Information:
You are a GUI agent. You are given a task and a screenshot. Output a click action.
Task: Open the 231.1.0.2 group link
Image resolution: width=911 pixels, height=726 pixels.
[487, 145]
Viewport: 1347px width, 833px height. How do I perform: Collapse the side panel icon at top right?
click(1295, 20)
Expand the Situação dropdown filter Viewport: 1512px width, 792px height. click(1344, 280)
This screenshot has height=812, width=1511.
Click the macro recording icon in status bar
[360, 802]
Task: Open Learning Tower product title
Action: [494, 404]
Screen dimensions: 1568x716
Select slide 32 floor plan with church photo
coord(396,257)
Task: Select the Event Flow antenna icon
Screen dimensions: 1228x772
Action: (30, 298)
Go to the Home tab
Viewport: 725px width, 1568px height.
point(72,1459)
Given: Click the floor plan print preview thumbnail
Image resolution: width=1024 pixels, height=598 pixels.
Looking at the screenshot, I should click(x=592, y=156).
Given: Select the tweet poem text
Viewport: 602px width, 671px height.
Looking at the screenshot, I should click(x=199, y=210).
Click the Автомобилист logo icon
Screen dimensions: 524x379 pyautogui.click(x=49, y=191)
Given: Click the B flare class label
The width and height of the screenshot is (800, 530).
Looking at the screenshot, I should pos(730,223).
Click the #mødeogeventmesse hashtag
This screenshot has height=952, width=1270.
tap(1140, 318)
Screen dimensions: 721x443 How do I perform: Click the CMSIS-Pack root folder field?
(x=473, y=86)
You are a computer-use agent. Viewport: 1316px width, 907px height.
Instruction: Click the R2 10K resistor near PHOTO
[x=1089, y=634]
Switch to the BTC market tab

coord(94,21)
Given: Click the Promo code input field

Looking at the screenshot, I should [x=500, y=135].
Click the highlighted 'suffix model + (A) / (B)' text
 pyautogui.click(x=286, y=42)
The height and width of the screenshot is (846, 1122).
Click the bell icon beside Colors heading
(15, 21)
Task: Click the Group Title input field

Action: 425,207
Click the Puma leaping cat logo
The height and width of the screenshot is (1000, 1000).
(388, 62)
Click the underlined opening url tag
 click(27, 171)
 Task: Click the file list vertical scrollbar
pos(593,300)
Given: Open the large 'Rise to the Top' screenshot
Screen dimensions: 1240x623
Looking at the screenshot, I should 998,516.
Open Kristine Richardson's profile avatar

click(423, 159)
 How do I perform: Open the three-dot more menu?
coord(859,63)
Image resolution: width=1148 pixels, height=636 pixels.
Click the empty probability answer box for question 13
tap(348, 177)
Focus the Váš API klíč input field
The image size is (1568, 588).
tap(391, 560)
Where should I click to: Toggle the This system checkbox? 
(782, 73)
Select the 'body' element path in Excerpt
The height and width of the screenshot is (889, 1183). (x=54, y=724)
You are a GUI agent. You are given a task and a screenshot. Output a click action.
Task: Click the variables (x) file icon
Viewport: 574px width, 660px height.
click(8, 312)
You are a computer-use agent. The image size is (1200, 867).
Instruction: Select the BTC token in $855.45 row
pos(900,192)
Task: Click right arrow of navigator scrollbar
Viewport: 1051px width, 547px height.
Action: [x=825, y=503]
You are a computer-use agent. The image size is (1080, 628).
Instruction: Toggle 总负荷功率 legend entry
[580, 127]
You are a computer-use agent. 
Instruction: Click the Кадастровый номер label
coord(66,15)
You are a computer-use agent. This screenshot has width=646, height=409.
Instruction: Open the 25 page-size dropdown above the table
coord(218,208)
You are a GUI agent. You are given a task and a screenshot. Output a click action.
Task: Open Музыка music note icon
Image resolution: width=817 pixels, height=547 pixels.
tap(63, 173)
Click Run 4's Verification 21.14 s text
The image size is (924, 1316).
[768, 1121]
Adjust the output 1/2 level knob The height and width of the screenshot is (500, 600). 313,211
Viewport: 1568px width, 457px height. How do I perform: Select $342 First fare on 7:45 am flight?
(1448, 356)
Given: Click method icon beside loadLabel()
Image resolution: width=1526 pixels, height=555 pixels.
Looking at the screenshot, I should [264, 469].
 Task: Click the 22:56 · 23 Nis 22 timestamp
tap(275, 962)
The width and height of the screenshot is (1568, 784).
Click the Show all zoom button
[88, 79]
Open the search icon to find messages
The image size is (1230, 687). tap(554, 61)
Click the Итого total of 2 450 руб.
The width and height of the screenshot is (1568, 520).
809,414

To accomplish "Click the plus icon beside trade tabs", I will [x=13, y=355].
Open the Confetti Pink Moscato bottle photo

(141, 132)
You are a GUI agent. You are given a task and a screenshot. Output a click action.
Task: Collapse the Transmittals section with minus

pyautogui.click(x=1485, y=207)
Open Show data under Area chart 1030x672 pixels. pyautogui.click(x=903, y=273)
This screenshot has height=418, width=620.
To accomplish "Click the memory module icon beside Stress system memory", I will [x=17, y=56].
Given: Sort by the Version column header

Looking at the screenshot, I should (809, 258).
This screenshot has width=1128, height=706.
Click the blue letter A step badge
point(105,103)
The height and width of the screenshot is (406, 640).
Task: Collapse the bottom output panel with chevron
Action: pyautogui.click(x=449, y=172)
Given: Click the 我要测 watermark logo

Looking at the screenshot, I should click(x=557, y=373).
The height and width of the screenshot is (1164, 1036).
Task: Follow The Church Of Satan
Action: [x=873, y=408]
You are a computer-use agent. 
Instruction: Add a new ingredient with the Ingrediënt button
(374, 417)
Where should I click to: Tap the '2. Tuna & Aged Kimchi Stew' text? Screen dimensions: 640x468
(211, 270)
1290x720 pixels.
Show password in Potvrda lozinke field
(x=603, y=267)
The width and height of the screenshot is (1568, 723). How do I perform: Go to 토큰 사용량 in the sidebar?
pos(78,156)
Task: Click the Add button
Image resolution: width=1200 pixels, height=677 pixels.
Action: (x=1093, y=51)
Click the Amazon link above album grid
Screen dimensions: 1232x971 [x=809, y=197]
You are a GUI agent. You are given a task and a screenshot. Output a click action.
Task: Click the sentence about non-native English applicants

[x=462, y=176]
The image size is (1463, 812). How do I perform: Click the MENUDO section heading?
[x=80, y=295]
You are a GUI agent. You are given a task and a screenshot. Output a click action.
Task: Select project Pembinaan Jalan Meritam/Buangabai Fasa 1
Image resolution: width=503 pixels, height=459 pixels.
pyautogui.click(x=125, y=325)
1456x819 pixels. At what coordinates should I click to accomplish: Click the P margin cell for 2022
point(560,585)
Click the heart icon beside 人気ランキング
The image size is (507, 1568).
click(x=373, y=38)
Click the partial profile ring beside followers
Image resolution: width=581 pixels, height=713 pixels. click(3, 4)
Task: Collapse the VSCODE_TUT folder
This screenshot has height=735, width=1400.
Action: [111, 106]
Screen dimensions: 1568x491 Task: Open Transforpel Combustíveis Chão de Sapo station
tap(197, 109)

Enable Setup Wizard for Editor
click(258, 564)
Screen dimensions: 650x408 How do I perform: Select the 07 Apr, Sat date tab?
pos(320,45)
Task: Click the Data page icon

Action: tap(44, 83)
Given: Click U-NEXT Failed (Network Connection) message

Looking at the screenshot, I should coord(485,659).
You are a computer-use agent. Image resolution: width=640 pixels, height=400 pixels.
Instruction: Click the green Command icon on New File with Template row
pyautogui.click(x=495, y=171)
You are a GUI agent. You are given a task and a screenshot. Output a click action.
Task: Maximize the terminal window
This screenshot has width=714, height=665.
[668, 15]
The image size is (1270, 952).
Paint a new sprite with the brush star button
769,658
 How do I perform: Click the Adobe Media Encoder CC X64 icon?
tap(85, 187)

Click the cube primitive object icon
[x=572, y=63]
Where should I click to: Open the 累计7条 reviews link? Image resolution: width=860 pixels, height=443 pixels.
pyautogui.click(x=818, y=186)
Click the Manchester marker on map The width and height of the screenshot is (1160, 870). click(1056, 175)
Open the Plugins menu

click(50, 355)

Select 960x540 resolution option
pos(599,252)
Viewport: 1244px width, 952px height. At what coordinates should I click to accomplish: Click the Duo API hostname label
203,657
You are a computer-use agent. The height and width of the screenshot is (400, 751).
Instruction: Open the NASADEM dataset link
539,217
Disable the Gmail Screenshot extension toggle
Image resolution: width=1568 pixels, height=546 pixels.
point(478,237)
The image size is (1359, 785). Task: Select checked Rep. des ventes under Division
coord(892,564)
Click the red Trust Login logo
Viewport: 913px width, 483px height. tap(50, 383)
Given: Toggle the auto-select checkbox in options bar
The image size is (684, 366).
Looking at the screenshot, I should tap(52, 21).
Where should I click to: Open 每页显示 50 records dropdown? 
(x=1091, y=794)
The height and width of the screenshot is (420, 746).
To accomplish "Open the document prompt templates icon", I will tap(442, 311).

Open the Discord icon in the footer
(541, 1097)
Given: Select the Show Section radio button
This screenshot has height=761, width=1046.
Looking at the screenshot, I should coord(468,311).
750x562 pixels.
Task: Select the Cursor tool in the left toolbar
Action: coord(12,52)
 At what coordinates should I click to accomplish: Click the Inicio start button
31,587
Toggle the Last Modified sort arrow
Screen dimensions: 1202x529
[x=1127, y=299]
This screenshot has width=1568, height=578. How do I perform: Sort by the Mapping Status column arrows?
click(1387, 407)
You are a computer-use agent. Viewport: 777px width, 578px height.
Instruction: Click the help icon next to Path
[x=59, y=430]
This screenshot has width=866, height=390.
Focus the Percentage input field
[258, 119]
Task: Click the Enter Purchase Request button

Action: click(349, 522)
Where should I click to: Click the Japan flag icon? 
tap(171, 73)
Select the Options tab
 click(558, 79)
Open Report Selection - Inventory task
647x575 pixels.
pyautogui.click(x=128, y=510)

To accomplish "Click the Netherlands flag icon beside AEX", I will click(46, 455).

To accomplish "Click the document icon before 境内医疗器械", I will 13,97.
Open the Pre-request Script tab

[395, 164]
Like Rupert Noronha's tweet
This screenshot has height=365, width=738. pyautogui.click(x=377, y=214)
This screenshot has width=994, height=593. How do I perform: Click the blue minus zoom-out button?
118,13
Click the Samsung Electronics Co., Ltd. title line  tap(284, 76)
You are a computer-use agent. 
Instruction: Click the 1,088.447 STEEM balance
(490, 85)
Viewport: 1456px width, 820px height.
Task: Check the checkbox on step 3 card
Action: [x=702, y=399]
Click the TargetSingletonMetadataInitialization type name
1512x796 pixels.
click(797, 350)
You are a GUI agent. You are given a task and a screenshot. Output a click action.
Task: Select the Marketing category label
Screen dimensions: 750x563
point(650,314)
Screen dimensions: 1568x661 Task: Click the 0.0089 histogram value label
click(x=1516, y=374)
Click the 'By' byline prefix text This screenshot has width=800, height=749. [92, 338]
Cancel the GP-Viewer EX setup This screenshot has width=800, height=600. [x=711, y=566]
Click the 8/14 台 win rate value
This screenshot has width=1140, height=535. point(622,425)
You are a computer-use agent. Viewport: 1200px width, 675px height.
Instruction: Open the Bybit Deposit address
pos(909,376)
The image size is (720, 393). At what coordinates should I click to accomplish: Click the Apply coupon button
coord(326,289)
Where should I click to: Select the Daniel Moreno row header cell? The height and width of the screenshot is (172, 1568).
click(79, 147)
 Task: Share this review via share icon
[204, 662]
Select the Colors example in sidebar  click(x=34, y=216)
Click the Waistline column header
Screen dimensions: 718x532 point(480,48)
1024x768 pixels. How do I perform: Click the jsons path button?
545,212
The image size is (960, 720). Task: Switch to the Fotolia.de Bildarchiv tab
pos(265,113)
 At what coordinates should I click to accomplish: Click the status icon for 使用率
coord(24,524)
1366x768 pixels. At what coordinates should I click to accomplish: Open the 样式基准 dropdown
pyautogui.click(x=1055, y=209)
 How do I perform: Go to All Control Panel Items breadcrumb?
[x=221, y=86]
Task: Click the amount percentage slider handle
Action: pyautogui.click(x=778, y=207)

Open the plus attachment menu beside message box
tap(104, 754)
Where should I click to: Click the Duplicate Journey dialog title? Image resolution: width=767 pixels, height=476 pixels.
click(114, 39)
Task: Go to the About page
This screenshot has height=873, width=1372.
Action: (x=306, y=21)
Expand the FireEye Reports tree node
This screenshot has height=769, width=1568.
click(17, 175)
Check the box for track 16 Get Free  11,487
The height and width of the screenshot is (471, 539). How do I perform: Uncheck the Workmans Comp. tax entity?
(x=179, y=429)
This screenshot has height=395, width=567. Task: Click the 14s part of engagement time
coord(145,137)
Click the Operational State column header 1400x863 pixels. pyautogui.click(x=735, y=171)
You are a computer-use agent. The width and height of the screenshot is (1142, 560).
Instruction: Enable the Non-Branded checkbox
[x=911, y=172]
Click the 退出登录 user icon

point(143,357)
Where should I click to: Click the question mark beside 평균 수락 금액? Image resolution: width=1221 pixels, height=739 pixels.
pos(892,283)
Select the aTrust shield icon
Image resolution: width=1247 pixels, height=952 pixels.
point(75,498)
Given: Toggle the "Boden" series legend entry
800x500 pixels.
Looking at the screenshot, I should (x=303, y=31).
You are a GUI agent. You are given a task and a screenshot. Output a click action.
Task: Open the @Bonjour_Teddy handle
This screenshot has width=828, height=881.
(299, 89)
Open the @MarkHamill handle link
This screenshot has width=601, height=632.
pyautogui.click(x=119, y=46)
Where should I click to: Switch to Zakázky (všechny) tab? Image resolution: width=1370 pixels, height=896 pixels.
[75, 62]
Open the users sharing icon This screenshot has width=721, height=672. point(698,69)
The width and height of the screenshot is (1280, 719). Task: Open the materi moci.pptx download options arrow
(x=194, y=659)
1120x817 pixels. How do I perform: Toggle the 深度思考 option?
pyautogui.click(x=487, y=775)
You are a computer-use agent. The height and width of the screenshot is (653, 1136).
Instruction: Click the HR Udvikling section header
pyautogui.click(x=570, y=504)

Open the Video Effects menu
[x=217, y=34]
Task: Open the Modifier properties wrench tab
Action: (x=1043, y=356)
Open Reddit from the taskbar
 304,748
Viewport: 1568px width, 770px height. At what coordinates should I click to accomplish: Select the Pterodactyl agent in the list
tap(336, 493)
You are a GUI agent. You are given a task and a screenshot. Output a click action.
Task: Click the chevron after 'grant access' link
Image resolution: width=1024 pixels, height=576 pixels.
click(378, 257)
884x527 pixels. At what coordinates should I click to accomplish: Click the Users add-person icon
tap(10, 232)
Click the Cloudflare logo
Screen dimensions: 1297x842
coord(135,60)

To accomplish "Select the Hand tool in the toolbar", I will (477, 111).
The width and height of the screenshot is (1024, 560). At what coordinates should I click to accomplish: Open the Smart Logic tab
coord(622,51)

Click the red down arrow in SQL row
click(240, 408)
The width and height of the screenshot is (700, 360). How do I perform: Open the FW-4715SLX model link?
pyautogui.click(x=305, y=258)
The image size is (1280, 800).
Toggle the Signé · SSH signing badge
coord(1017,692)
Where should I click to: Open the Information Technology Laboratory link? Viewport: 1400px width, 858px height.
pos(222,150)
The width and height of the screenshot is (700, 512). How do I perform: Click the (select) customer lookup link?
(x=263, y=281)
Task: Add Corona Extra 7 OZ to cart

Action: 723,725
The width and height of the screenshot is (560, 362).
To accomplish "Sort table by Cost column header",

Exercise goal: Each line of the records above, from the first through the one containing "This screenshot has height=812, width=1511.", is to be retyped exactly; no other line belongs.

Task answer:
You are a GUI agent. You are given a task and a screenshot. Output a click action.
Task: Open the 231.1.0.2 group link
Image resolution: width=911 pixels, height=726 pixels.
[487, 145]
Viewport: 1347px width, 833px height. How do I perform: Collapse the side panel icon at top right?
click(1295, 20)
Expand the Situação dropdown filter Viewport: 1512px width, 792px height. click(1344, 280)
This screenshot has height=812, width=1511.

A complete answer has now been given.